The following caption was taken from Eleuthera .com
Snorkeling and Spear fishing
My Tips for Snorkeling and Spearfishing
(This article about snorkeling was written by Andy (32), my nephew from Switzerland. He spent the summer months of 2010 spearfishing and shark watching in Eleuthera.)
Andy: Exploring the underwater world has always been a big passion of mine. I enjoyed it especially in the clear and species-rich waters of Eleuthera.
I spent countless hours snorkeling the magnificent Atlantic side reefs during my five Summer months in 2010. And I was amazed by the beauty every time I went out to explore the underwater world.
Oh, here is a shot I took of the beauty who accompanied me on my various Eleutheran adventure tours.
Swimming by myself below the water surface always made me forget everything especially time. Often I swam the quarter mile (400 meters) from Hut Pointe beach to the outer reef. This area is on the upper left of the photo below, near the Sky Beach Club resort.

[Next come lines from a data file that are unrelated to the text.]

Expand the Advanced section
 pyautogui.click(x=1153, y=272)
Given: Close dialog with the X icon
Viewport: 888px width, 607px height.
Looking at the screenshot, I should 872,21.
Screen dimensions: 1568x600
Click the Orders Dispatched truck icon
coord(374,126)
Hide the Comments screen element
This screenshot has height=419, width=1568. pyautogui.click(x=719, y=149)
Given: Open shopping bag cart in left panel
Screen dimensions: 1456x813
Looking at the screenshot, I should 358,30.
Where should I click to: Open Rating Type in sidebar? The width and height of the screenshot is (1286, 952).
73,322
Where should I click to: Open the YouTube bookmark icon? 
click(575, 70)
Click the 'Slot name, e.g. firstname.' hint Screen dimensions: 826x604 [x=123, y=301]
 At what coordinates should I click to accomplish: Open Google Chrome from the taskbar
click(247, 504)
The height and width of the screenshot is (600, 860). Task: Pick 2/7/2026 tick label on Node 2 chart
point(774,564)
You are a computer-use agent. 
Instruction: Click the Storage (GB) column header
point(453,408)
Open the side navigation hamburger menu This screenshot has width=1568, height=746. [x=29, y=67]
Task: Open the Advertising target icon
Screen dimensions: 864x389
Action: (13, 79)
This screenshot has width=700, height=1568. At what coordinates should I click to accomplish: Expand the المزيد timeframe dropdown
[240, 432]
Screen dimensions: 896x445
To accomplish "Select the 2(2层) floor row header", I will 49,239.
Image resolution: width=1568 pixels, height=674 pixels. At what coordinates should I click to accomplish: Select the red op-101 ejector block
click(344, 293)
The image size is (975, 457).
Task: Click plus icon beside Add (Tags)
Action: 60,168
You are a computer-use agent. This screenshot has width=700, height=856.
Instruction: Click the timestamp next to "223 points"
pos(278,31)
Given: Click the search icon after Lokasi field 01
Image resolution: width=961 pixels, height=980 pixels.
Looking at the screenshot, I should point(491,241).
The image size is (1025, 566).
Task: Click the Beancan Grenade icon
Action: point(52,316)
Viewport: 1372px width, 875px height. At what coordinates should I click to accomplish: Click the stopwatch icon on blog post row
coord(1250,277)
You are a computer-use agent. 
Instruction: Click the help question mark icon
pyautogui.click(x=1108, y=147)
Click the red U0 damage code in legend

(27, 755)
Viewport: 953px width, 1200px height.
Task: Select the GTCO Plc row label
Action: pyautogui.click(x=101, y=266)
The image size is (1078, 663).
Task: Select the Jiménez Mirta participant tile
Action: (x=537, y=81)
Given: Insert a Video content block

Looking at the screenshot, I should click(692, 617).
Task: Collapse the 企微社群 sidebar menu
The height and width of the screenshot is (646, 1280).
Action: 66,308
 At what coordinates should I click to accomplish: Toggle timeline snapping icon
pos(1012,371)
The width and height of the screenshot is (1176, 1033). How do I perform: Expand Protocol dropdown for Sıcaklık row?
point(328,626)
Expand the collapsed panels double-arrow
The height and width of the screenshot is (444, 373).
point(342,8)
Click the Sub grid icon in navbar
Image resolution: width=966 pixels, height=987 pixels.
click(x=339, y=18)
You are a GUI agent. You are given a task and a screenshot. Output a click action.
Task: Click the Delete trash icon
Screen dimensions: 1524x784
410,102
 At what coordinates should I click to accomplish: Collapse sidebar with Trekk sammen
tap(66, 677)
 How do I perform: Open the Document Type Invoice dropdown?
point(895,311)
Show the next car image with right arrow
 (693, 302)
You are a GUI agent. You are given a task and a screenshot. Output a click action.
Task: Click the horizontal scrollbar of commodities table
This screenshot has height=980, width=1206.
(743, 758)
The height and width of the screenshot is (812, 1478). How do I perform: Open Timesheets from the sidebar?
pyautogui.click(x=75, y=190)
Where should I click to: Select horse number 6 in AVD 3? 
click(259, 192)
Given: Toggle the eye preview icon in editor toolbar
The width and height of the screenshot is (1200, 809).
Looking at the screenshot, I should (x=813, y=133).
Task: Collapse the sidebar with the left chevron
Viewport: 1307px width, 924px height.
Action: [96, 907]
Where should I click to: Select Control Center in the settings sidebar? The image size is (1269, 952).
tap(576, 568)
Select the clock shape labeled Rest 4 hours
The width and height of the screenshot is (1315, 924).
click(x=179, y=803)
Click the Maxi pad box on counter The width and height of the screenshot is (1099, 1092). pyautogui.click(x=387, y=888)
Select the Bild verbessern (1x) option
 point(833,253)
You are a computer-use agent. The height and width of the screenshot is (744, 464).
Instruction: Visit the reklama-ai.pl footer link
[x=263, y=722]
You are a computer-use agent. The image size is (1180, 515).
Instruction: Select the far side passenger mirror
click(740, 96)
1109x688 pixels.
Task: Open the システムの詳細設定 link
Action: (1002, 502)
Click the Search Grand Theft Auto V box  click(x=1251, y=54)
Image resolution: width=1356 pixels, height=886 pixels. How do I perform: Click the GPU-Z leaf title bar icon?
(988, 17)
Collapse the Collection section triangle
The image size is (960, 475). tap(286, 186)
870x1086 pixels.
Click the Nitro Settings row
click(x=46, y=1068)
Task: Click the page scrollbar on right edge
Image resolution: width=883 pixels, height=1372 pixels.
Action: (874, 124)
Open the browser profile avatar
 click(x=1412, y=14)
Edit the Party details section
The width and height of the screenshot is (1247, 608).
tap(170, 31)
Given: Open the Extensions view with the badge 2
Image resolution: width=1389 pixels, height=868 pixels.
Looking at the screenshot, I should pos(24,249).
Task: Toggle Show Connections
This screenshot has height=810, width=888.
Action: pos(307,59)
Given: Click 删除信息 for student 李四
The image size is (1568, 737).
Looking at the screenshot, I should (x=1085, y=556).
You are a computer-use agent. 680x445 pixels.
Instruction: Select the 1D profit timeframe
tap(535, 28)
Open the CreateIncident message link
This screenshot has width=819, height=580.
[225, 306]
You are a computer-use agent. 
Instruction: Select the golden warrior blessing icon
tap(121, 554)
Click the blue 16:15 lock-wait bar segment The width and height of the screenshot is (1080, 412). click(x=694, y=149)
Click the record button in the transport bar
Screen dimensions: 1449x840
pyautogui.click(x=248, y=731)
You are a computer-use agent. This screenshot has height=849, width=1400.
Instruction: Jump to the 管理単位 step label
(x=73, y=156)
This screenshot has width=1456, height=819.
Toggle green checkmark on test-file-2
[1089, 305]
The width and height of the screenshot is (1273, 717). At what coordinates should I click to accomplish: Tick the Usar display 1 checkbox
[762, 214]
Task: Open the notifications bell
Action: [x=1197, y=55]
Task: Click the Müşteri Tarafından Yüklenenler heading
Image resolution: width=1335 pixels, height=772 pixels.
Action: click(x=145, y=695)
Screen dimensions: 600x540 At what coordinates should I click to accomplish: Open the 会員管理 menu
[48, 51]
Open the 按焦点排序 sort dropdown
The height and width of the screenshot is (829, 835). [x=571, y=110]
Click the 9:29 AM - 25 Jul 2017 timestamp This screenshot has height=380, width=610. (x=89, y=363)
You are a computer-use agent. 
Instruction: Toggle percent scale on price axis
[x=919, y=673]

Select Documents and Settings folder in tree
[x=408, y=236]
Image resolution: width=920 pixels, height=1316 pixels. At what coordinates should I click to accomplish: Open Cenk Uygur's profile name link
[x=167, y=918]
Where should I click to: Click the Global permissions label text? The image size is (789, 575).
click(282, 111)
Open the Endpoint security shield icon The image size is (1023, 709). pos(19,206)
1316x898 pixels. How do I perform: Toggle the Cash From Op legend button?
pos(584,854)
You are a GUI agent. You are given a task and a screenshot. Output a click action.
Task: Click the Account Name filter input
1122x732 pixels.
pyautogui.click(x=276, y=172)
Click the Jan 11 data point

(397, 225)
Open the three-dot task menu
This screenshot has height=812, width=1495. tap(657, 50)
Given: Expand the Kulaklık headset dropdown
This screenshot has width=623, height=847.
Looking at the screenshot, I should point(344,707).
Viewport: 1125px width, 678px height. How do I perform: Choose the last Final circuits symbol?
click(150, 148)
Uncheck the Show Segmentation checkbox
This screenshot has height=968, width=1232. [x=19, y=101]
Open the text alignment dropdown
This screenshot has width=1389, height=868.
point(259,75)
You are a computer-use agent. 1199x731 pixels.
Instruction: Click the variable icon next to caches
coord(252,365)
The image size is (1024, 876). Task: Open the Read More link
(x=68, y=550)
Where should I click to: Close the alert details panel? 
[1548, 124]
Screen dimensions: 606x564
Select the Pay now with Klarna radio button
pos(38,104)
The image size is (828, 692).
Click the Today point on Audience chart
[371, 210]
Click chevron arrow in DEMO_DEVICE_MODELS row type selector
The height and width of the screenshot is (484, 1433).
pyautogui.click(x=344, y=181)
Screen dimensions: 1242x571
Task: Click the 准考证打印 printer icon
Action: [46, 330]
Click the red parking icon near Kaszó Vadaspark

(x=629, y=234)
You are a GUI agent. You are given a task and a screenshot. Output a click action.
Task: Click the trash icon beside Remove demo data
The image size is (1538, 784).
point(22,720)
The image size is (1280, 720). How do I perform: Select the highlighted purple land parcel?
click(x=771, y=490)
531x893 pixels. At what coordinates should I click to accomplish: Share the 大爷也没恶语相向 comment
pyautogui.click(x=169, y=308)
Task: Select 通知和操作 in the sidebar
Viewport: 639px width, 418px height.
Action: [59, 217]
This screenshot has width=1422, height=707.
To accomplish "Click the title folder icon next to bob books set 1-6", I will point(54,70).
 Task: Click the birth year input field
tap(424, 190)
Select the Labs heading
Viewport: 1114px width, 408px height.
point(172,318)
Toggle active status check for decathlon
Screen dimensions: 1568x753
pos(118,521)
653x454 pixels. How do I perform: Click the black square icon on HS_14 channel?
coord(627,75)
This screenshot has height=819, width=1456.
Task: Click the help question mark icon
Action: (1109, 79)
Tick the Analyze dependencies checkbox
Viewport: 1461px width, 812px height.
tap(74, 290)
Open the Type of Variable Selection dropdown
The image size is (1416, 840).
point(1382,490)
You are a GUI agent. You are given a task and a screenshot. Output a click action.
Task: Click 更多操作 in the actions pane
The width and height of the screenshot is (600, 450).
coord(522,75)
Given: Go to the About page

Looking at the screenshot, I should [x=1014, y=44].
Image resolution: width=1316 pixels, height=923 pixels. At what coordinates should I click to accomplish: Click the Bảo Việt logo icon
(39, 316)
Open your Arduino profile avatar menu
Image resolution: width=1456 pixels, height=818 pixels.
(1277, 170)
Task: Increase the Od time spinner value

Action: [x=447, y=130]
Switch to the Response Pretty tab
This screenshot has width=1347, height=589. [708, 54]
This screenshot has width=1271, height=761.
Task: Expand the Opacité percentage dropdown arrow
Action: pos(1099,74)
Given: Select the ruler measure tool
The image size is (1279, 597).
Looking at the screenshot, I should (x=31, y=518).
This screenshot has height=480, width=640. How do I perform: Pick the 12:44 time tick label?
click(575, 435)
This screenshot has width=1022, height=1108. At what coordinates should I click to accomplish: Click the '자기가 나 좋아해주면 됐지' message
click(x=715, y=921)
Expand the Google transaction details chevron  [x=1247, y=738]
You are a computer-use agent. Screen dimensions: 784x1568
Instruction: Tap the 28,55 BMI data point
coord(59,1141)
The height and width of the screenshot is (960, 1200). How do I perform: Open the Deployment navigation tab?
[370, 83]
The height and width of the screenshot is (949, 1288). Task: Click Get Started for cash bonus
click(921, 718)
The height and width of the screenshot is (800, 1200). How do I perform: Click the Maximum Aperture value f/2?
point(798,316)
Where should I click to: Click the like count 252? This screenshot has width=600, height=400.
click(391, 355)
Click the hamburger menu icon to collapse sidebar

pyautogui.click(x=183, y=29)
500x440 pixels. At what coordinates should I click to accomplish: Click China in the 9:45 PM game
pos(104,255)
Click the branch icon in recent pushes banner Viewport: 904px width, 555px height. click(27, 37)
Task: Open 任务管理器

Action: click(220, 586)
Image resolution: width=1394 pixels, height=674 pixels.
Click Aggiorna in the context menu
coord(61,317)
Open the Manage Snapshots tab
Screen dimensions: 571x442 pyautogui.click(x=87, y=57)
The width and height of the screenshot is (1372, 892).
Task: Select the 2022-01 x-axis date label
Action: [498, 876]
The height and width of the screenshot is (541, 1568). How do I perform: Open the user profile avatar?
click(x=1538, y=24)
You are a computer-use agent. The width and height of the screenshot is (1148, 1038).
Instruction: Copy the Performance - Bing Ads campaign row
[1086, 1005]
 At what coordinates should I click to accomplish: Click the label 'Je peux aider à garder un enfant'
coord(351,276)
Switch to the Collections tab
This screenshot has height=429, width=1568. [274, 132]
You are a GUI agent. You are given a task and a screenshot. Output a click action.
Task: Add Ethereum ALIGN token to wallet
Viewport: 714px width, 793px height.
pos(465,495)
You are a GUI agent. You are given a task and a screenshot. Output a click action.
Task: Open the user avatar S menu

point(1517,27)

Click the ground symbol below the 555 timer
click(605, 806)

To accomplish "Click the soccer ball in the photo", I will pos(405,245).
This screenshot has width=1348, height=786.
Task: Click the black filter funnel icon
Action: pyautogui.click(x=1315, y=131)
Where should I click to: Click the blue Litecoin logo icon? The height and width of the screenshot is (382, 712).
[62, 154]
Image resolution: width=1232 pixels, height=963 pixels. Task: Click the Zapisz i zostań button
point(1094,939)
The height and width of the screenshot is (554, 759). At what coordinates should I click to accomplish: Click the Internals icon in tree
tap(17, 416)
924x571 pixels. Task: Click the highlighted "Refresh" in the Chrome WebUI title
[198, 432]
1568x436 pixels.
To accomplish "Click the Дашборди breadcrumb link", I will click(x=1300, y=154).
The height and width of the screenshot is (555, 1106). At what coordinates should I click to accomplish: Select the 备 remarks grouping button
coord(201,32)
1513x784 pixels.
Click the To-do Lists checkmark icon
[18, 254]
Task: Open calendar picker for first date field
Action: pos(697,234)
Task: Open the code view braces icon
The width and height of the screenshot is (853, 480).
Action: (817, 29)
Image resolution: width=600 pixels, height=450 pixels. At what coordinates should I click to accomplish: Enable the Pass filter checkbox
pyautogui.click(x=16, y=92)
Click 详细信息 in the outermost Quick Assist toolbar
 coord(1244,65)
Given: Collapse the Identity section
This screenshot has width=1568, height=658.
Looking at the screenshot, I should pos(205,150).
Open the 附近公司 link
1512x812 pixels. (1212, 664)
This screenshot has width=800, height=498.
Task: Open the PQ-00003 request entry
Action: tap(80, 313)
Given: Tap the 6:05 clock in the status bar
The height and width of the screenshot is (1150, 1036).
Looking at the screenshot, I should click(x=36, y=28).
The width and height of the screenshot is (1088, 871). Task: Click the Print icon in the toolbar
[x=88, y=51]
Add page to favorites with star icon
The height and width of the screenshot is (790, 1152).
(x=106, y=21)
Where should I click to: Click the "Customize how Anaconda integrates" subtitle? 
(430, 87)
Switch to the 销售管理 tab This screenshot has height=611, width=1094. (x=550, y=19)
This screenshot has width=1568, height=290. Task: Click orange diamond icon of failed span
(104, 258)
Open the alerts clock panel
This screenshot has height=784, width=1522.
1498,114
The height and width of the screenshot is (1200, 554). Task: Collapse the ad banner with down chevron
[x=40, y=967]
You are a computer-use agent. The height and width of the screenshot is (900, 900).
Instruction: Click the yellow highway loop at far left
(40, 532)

The outer reef runs along the greater parts of Eleuthera’s Atlantic side, pictured below.
Notice on the aerial photo the long, white line that extends to the left and right of the words Atlantic side of Eleuthera. That’s the outer reef.
Great Reef & Interesting Coral
Most of the reef is intact. Wonderful! Sometimes the coral is shaped like castles, and the variety of coral and fish is stunning.
I also found numerous dive troughs and fascinating caves.
Here is the strange-looking spotted trunk fish
I’m not saying that the area between the beach and the outer reef is boring, not at all. You will find many beautiful snorkeling spots close to the beach. Watch out for dark blue areas in the water. They are full of coral and sea life.
Sometimes coral reaches up almost to the water surface. Therefore you can snorkel in depths of just 2 feet. Feels like flying over a countryside.
Here’s a good example of snorkeling in shallow water. Jolana is literally floating over the “vegetable garden”.
Be careful though not to touch coral with either your fins or hands. Why?…
- Coral is fragile and breaks easily.
- Coral protects itself with a substance that will burn your skin just as jelly fish does.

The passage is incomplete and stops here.